他转过身看向陆东华,见老头眉头拧成个疙瘩,手指无意识地敲着桌面,嘴里反复念叨着“任伯均……任伯均……嘶……”,一副明明耳熟却想不起来在哪听过的模样。
“师父,您有印象?”方言轻声问道。
陆东华摆摆手没应声,反倒是起身在书房里来回踱起步子,他走了一圈又一圈,方言就这么看着老爷子,突然,他脚步一顿,猛地一拍大腿:
“嗐!我想起来了!”
他转过身,对着方言道:“我说这名字怎么这么耳熟,不是咱们京城中医圈子里的人,是陕西西安那边的!我年轻时候去西安打擂台,遇到有个叫任伯均的中医,专治脾胃病号称御医专方,在当地名气大得很,据说手里攥着几套太医院传下来的验方,效果神得很。”
方言眼睛瞬间亮了:“陕西?”
“对,就是陕西。
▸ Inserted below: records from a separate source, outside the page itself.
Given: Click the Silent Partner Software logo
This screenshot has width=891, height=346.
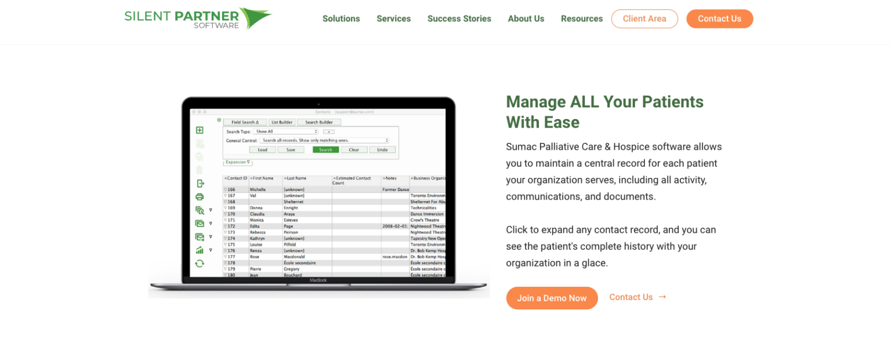Looking at the screenshot, I should pos(197,19).
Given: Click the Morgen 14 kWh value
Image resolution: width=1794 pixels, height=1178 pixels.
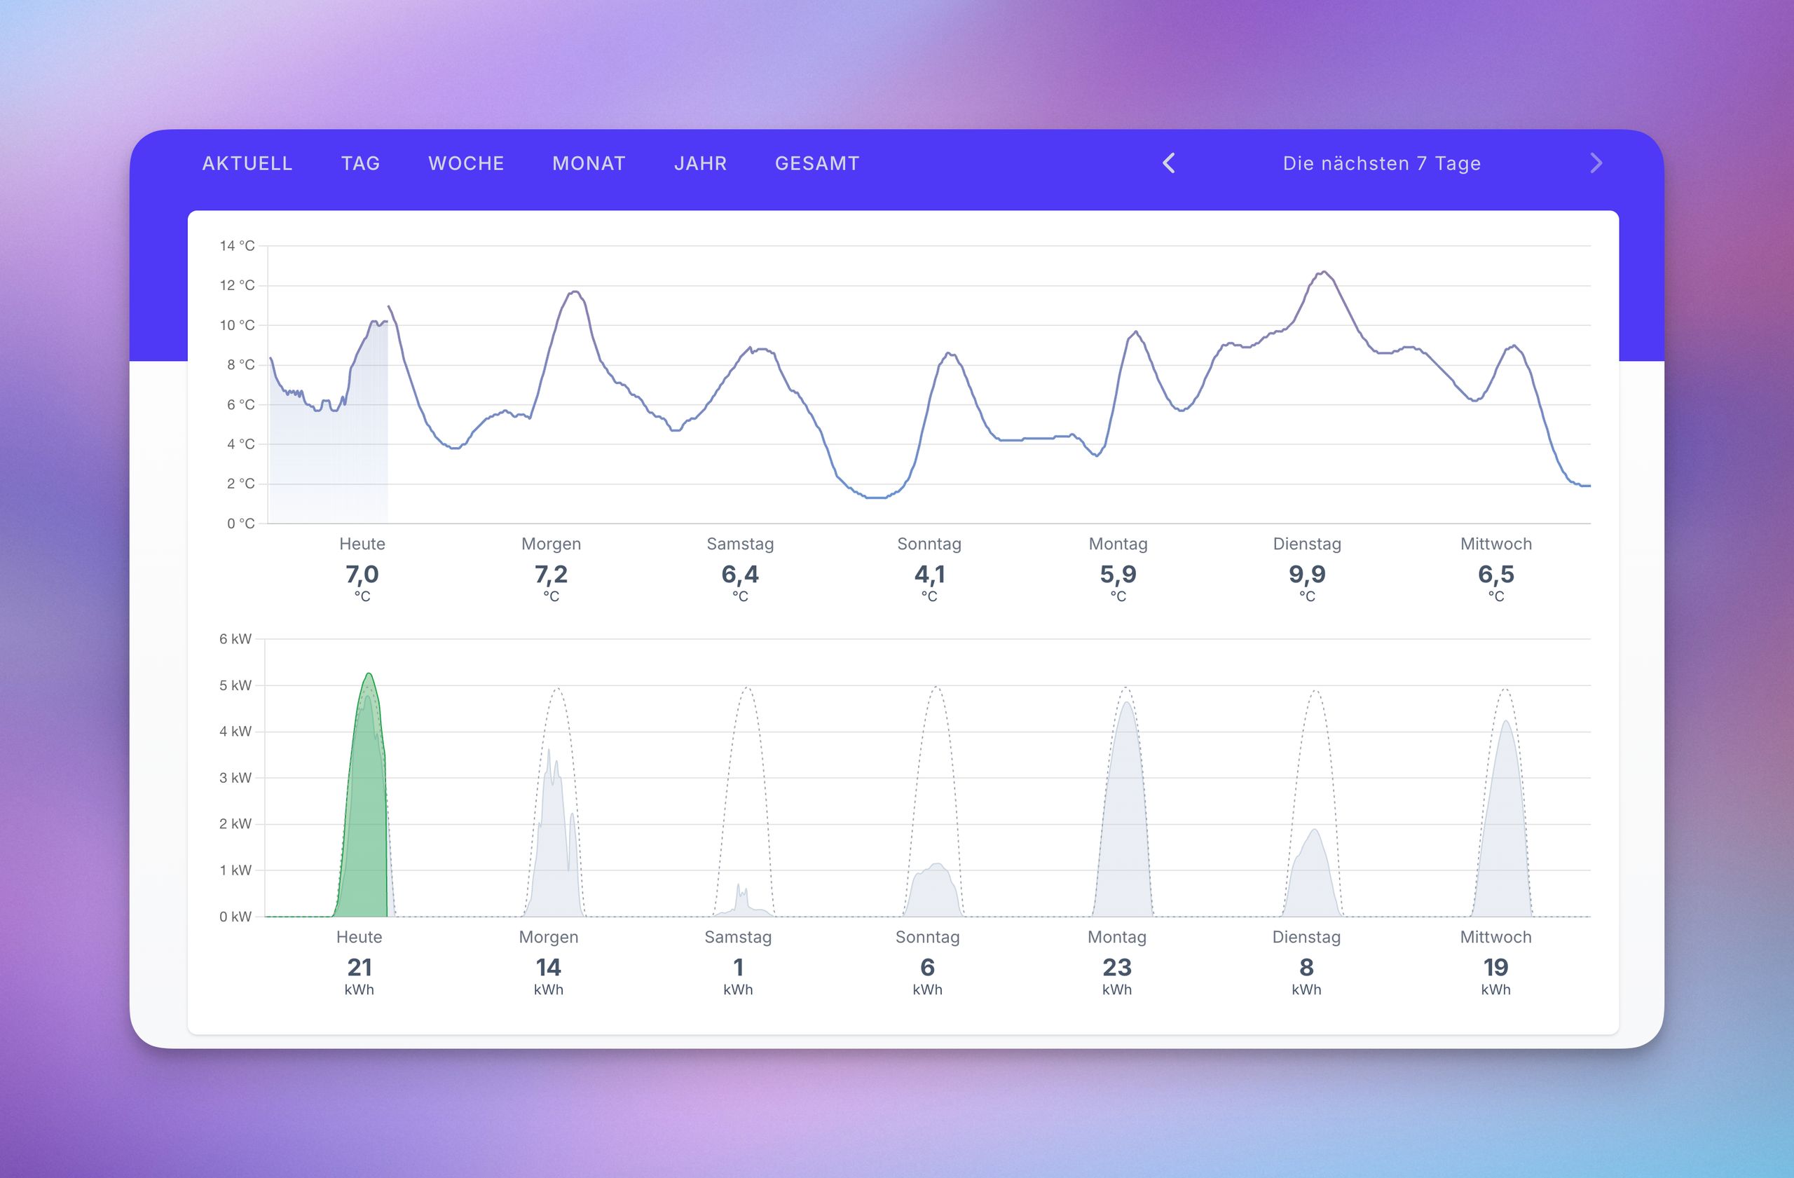Looking at the screenshot, I should (548, 967).
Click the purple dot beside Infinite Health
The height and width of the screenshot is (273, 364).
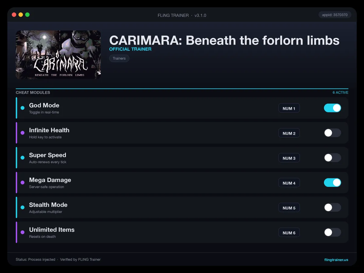point(22,133)
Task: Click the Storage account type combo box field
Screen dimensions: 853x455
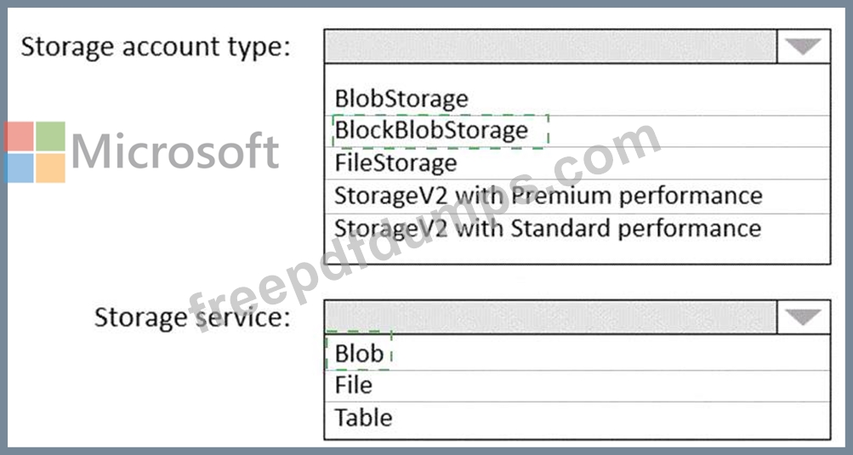Action: [550, 47]
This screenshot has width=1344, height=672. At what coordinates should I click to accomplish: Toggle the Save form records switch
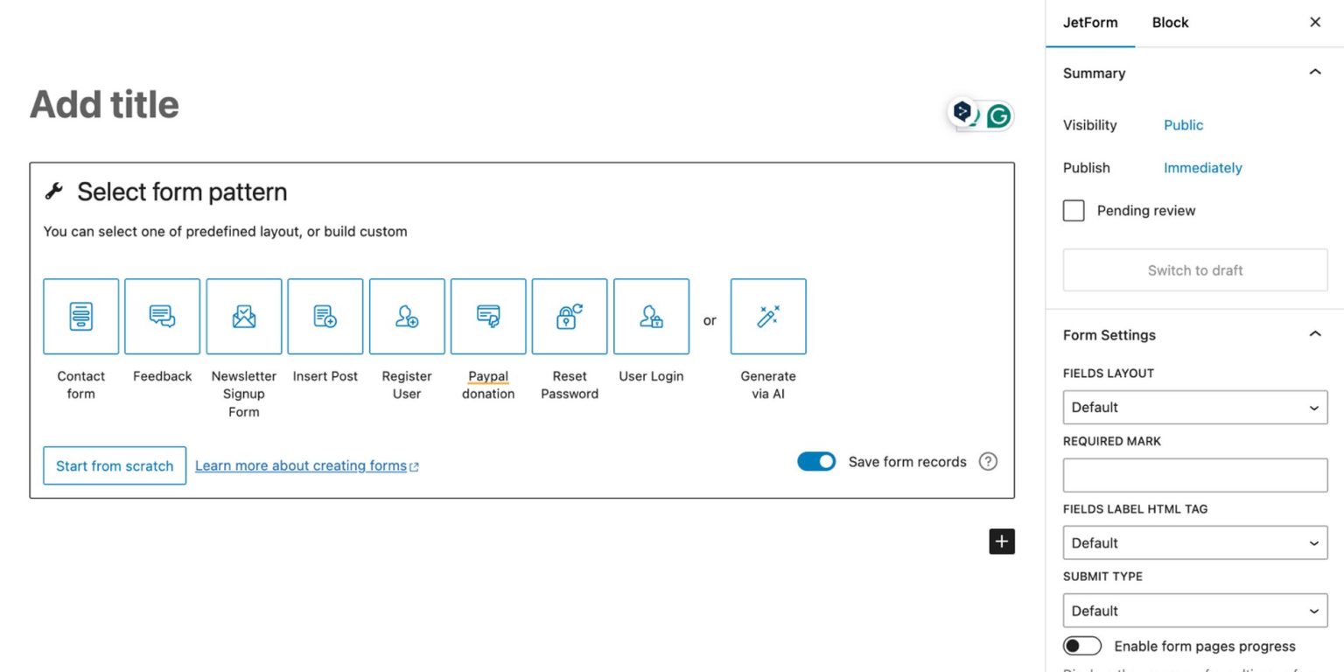pyautogui.click(x=816, y=462)
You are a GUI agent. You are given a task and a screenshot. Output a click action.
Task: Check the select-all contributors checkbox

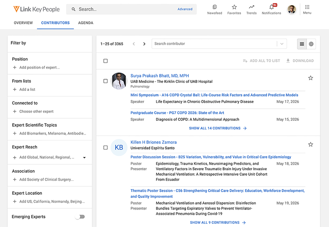(x=105, y=61)
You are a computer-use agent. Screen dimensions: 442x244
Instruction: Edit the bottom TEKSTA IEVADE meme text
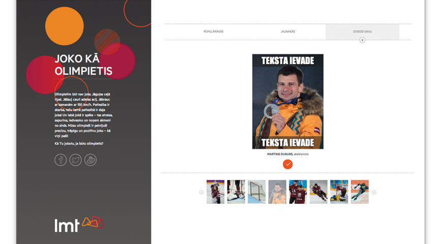(x=288, y=142)

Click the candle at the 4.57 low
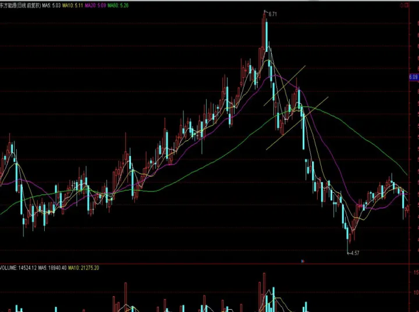(x=347, y=233)
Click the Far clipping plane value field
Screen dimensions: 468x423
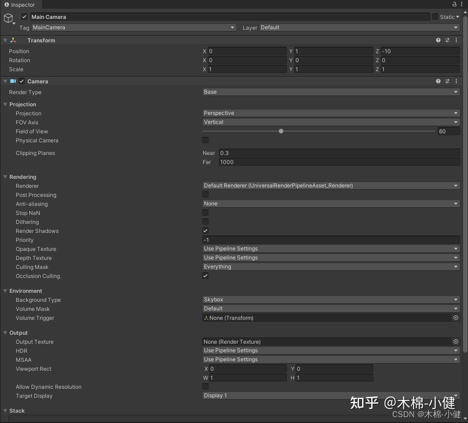coord(338,162)
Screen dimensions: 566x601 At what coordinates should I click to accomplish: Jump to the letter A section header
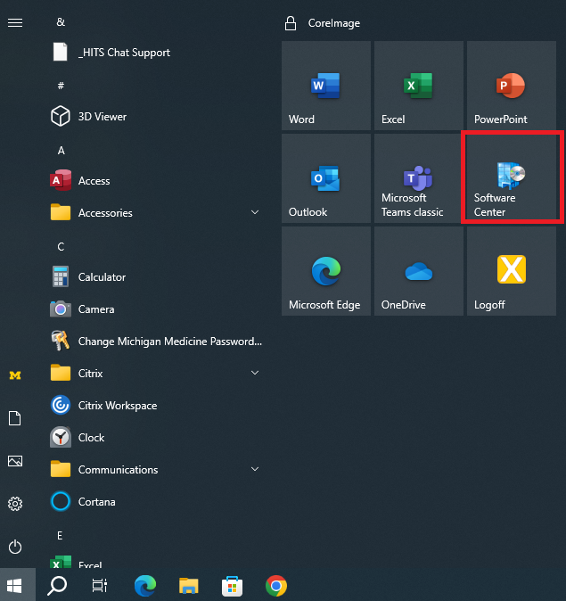[61, 150]
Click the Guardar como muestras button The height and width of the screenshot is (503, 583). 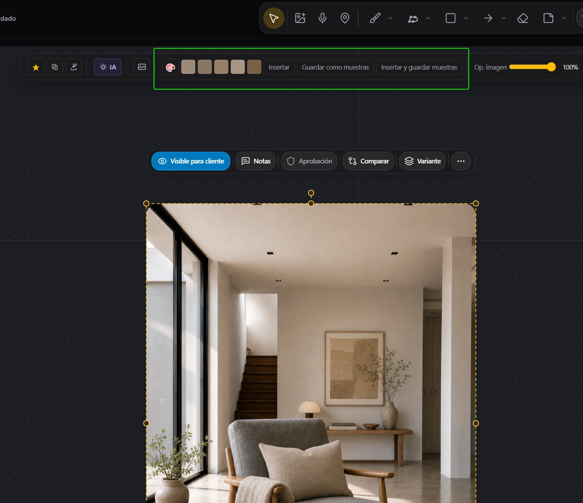(336, 67)
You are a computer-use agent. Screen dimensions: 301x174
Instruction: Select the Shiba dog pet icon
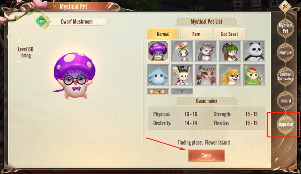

”陆东华点了点头,又皱起眉补充了一句,“不过人家只说他的方子是太医院传下来的,没提跟任锡庚有什么关系,是不是旁支、有没有渊源,我就不清楚了。毕竟民国那时候乱得很,京城不少御医世家的后人,都往西北、西南那边跑了,任家旁支流落到陕西,也不是没可能的事。”
方言闻言微微皱起眉头:“那可太巧了,现成的人脉在这儿放着呢。”
陆东华瞬间反应过来:“可不是嘛!海灯大师和毛水龙就在秦岭呢,给他们配合的就是陕西卫生厅的,让他们问问别说一个任伯均了,就是陕西地界上随便哪个老中医,想找都能摸得门儿清。”
“正好。”方言端起桌上凉了半截的茶,一口饮尽,“我让所里发个电报打听打听。要是真能联系上这位任老先生,说不定就能从他手里的家传手记里,摸到当年禁针令的更多内情,甚至是杨家的下落。”